Le premier est lié au caractère autobiographique, mais pas pour celui-ci en tant que telle. Des livres évoquant la misère des étudiants et de jeunes artistes, les dettes et les jours sans pain, on en trouve à foison et on reconnait bien vite quand ils ne sont pas le fruit de l'imagination. Mais même dans la pauvreté, l'homme instruit ne se mêle pas à l'ouvrier. le jeune homme pauvre reste dans son galetas humide, ressassant ses échecs et relisant ses précieux livres. Il fréquente d'autres jeunes déclassés, parfois quelques grisettes. Il ne manie pas les outils de ses mains trop blanches, ne partage pas le pain noir et la piquette avec l'ouvrier. Qu'on se rappelle Vallés, Vallés le communard, essayant de s'embaucher dans une imprimerie ; Tolstoï jouant les paysans…

Mais Dostoievski, lui, l'a vécu au bagne. Subi. Lui a vécu à leur côté, les a observé, a touché du doigt son inutilité quand il s'agissait d'aider de ses mains. Il décrit nombre d'entre eux – le petit juif d'une endurance insurpassable au sauna, le vieux-croyant banquier… Mais aussi leurs interactions, leurs habitudes, leurs rares distractions. Un témoignage unique sur la Russie des tsars, loin des palais de Saint-Pétersbourg et des babouchkas dans les isbas.
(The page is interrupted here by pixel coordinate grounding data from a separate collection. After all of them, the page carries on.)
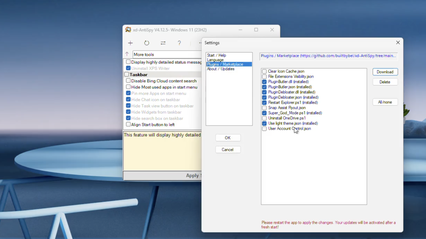
Task: Open the Language settings section
Action: click(x=215, y=60)
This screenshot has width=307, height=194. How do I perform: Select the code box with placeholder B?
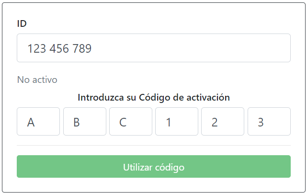point(84,122)
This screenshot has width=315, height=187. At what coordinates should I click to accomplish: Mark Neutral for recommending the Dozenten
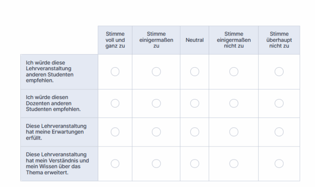click(x=194, y=103)
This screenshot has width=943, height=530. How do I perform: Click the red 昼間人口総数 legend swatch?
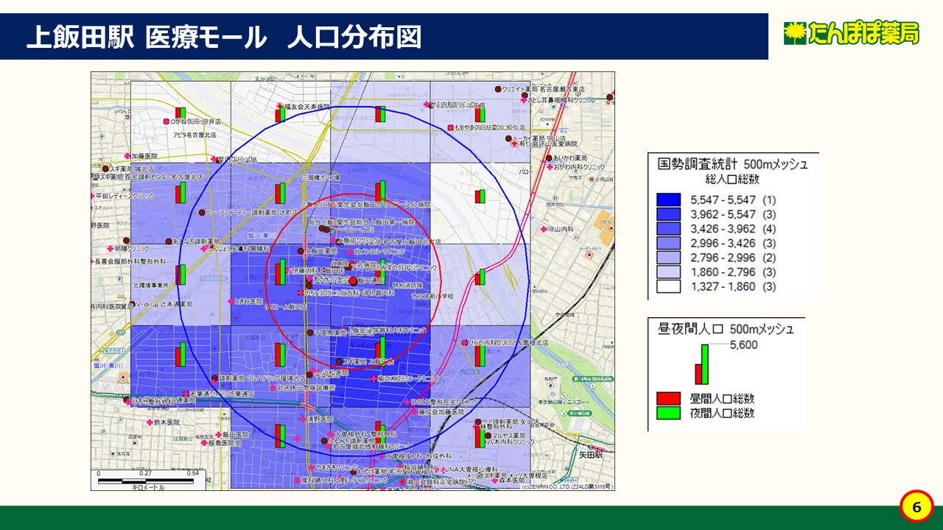click(x=668, y=398)

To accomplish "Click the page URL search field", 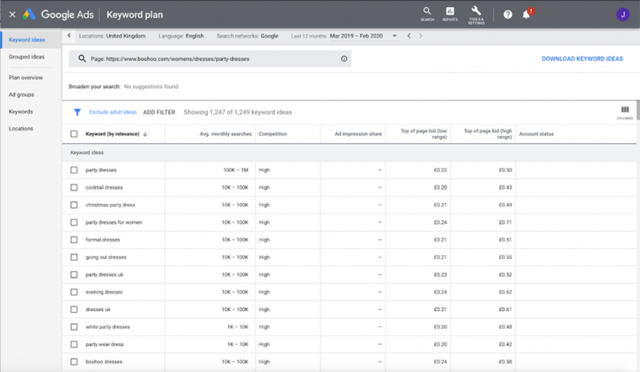I will (x=210, y=59).
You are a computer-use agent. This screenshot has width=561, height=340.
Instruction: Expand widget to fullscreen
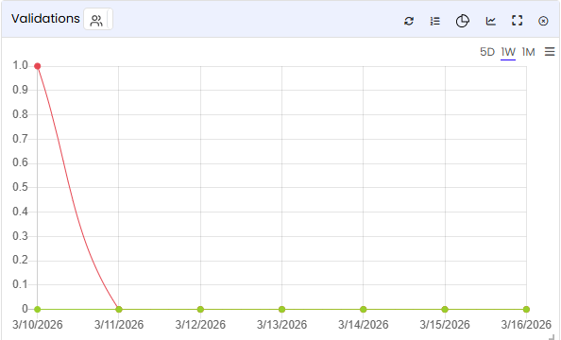pos(517,21)
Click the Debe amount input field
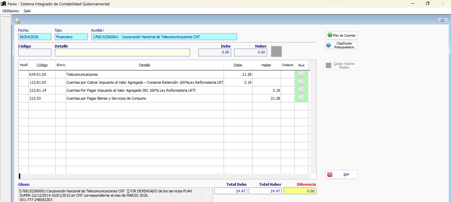The image size is (451, 202). [x=215, y=52]
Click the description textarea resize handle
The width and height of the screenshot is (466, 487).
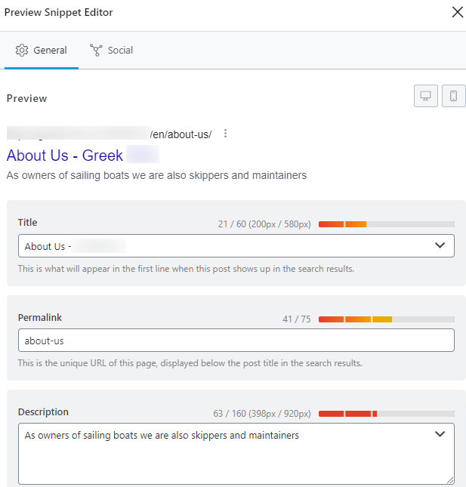coord(450,480)
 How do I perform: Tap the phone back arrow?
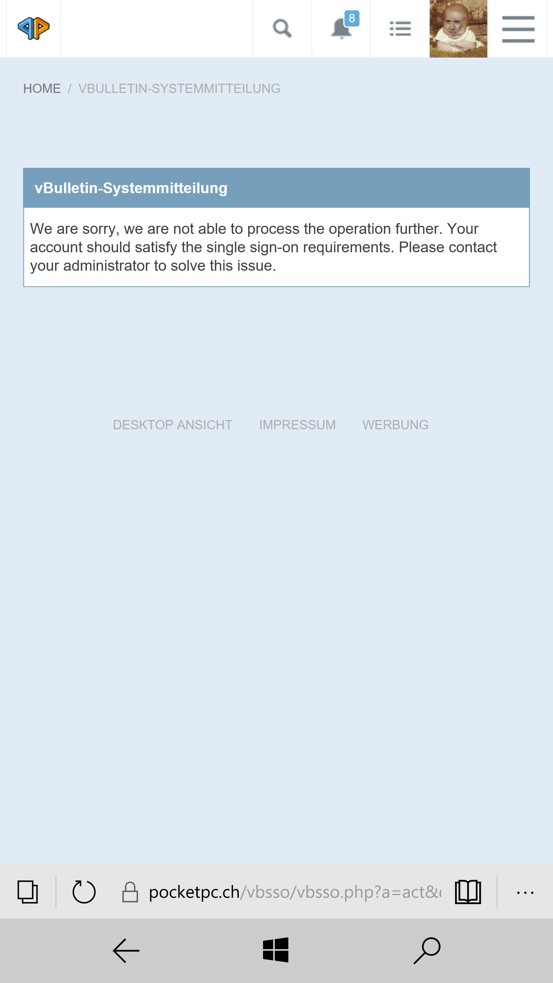(126, 951)
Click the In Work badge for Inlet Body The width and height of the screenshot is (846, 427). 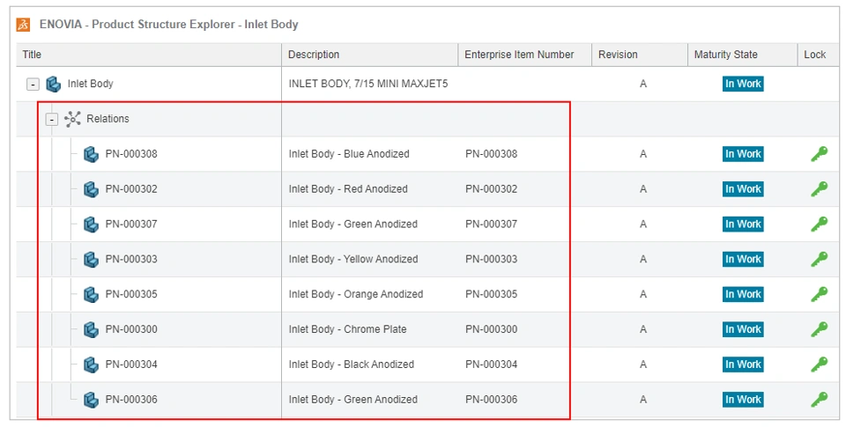point(743,85)
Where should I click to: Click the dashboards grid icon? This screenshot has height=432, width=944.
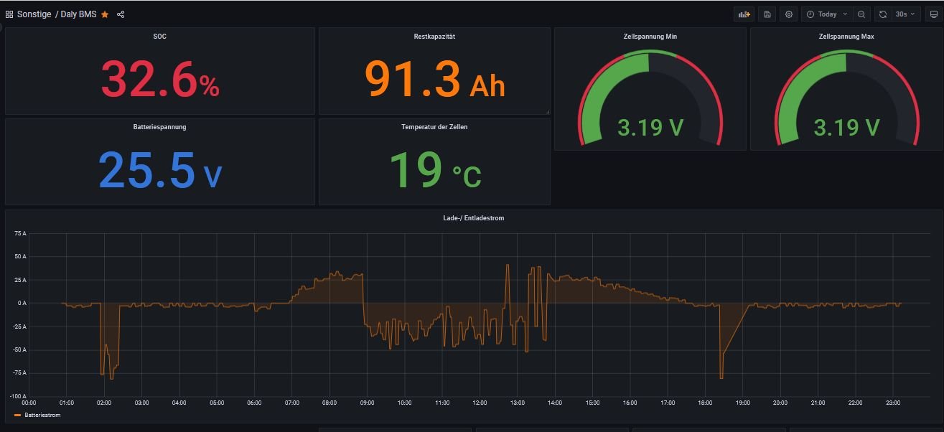point(9,14)
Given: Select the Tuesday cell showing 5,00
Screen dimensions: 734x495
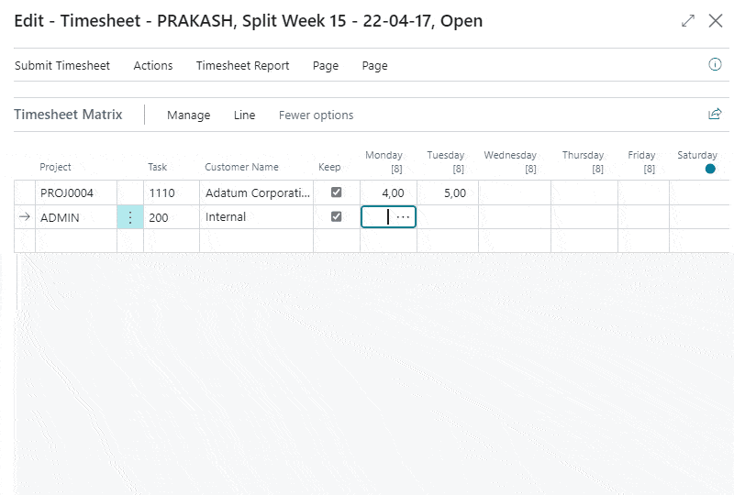Looking at the screenshot, I should [x=447, y=193].
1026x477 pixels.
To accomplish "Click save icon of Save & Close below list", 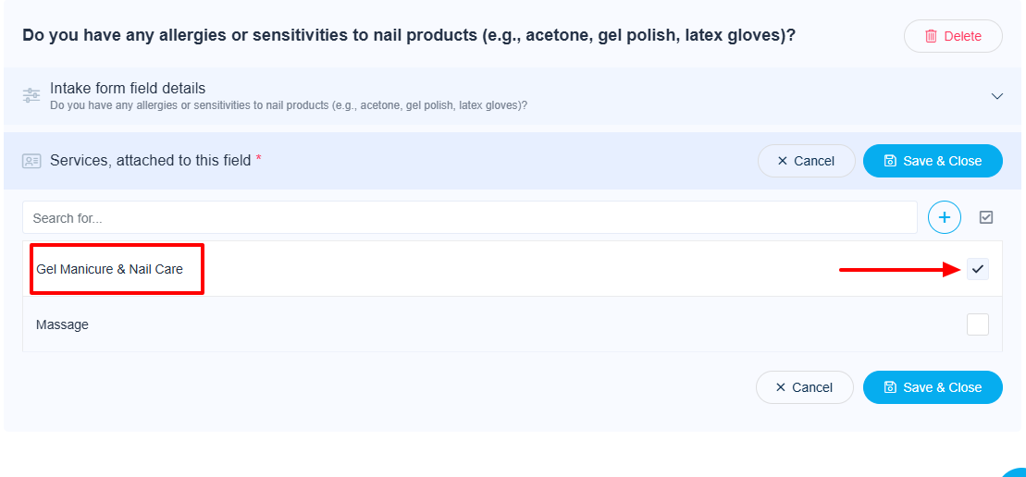I will pos(890,387).
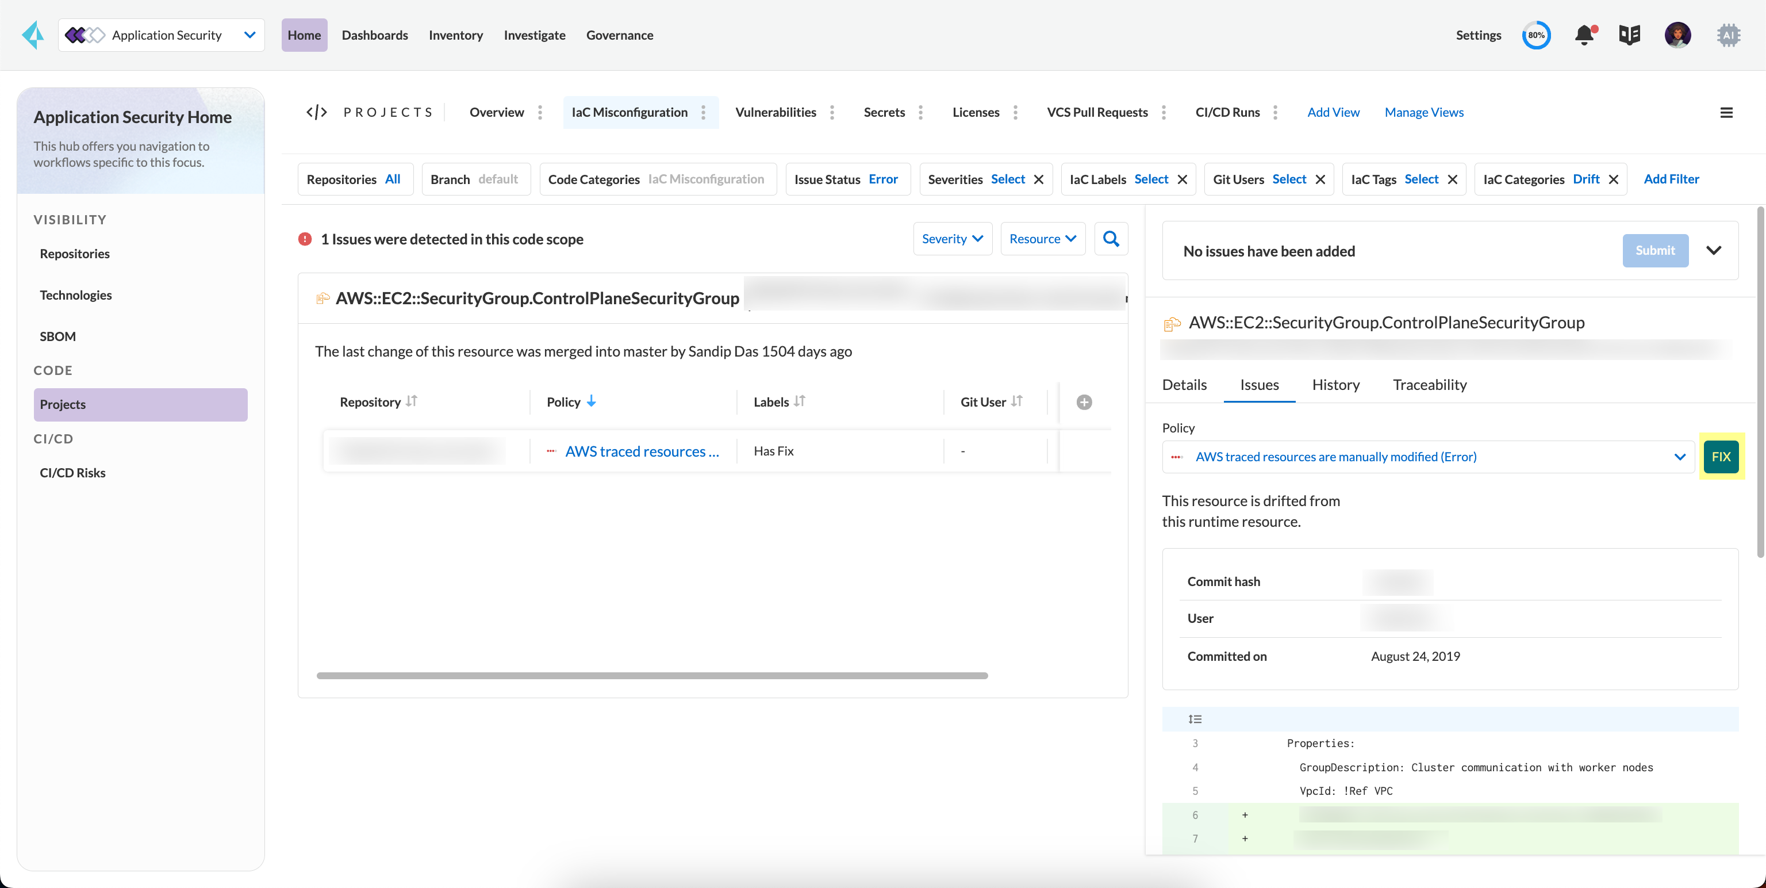Viewport: 1766px width, 888px height.
Task: Expand the Policy selection dropdown
Action: (x=1680, y=457)
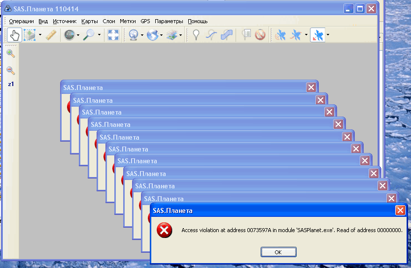Open the placemark manager list icon
Viewport: 411px width, 268px height.
pyautogui.click(x=247, y=35)
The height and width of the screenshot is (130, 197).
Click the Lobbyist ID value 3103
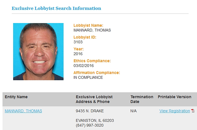point(78,42)
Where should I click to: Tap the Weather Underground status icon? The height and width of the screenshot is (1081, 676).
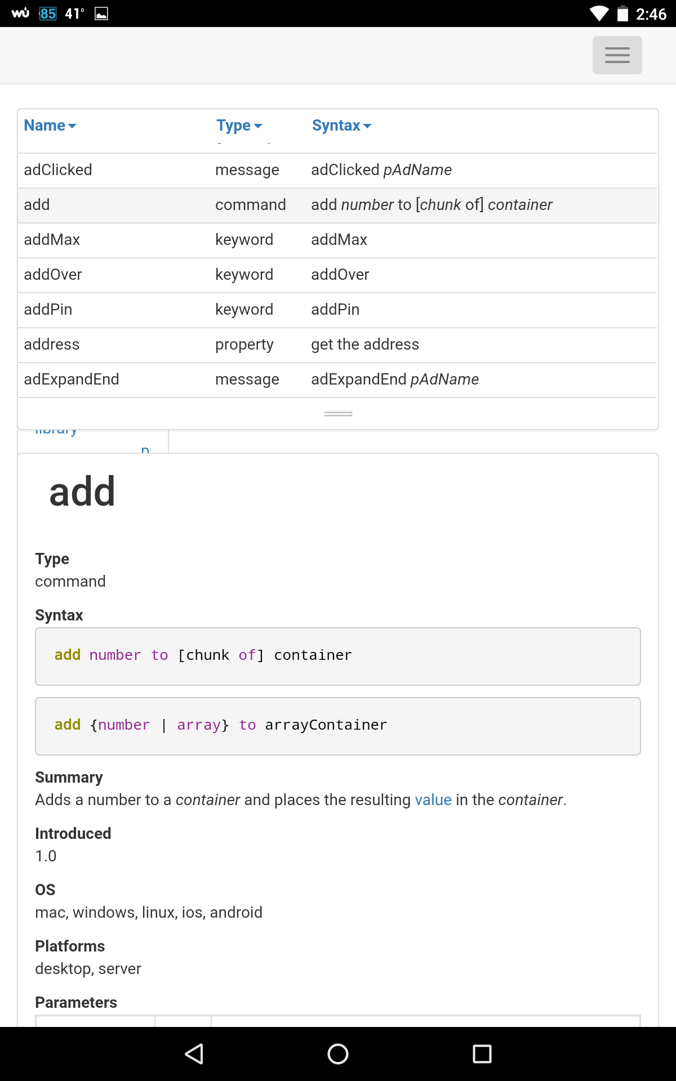[x=20, y=14]
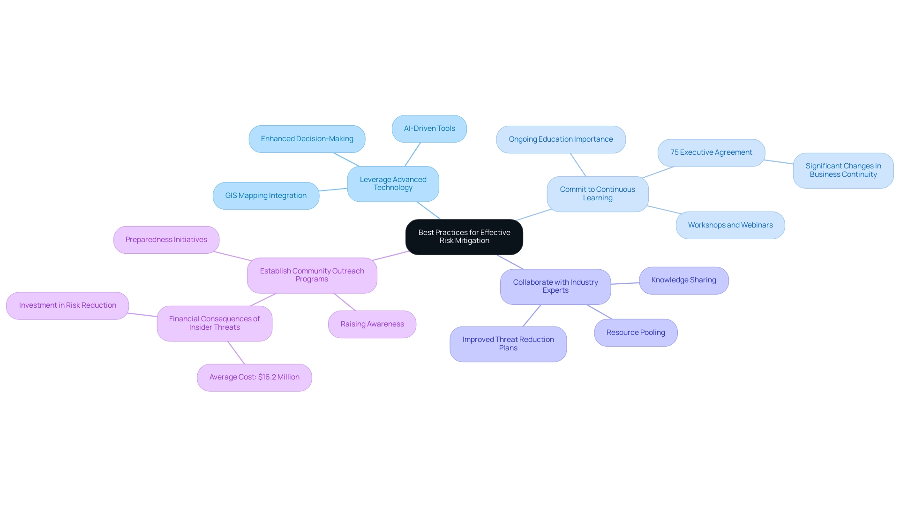Select the 'AI-Driven Tools' branch node
Viewport: 900px width, 508px height.
click(429, 128)
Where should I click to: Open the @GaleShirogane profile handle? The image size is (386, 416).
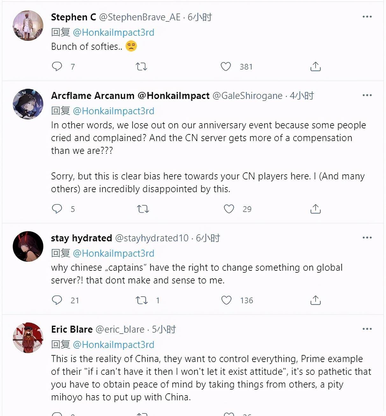(x=247, y=96)
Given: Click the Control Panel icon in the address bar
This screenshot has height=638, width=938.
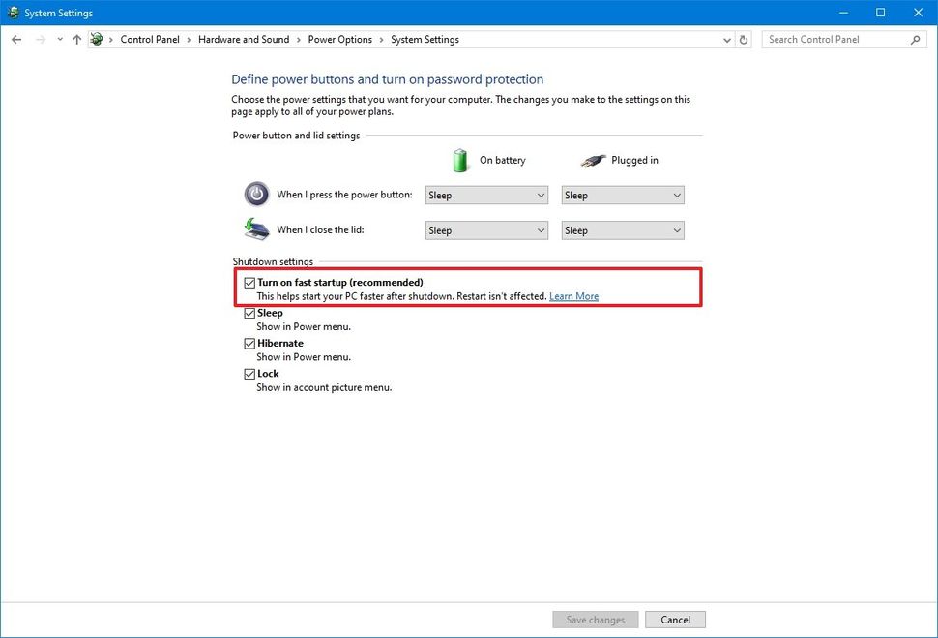Looking at the screenshot, I should click(96, 39).
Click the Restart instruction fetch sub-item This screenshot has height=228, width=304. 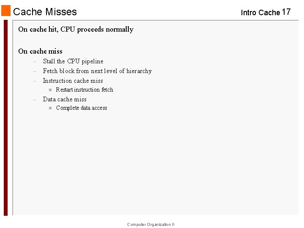click(84, 90)
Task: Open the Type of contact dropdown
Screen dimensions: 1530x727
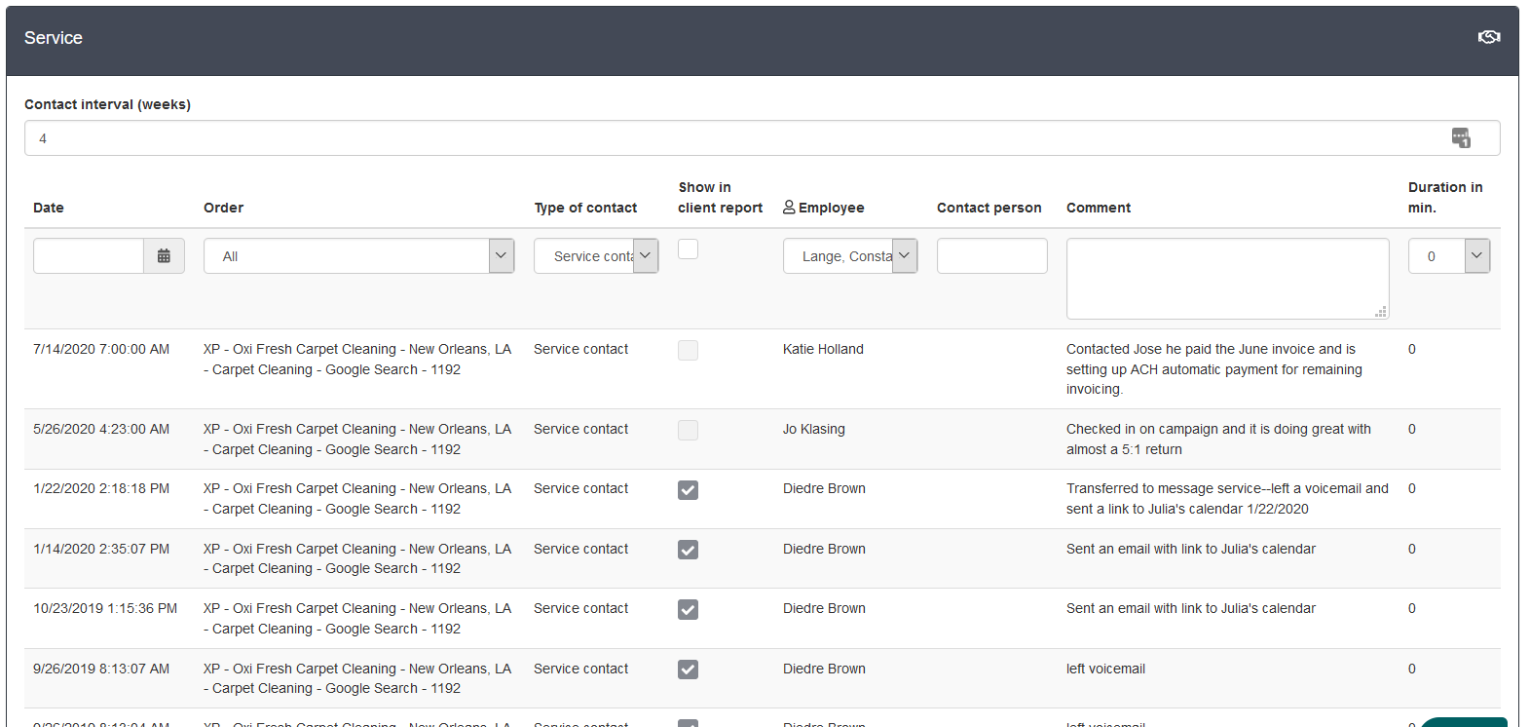Action: [x=646, y=256]
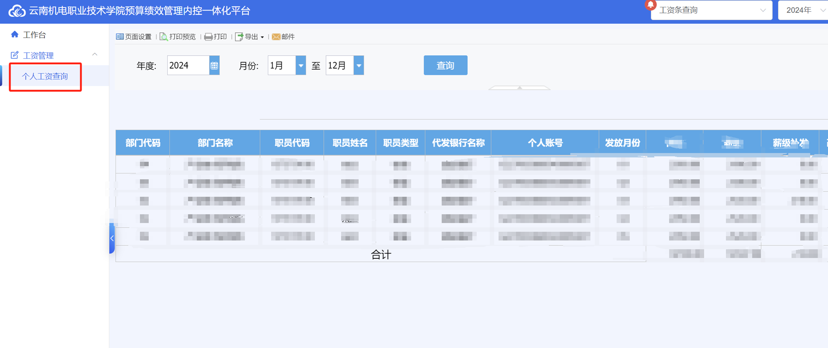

Mon second argument découle du premier, car il s'agit du constat implacable qu'il fait alors : même en prison, les barines et les gens du peuples ne vivent pas dans le même monde. Que les premiers puissent se dire leurs camarades n'engendre que l'incrédulité et le dédain chez les seconds. Un mur invisible et infranchissable les sépare, que Dostoïevski contemple avec tristesse et impuissance, quand Tolstoï se cogne dedans avec obstination.

C'est donc l'un des rares romans russes où se montre le point de vue du peuple. Et la profondeur de la fracture sociale, à bien des égards, permet de mieux comprendre l'incroyable déchainement de violence de la révolution russe.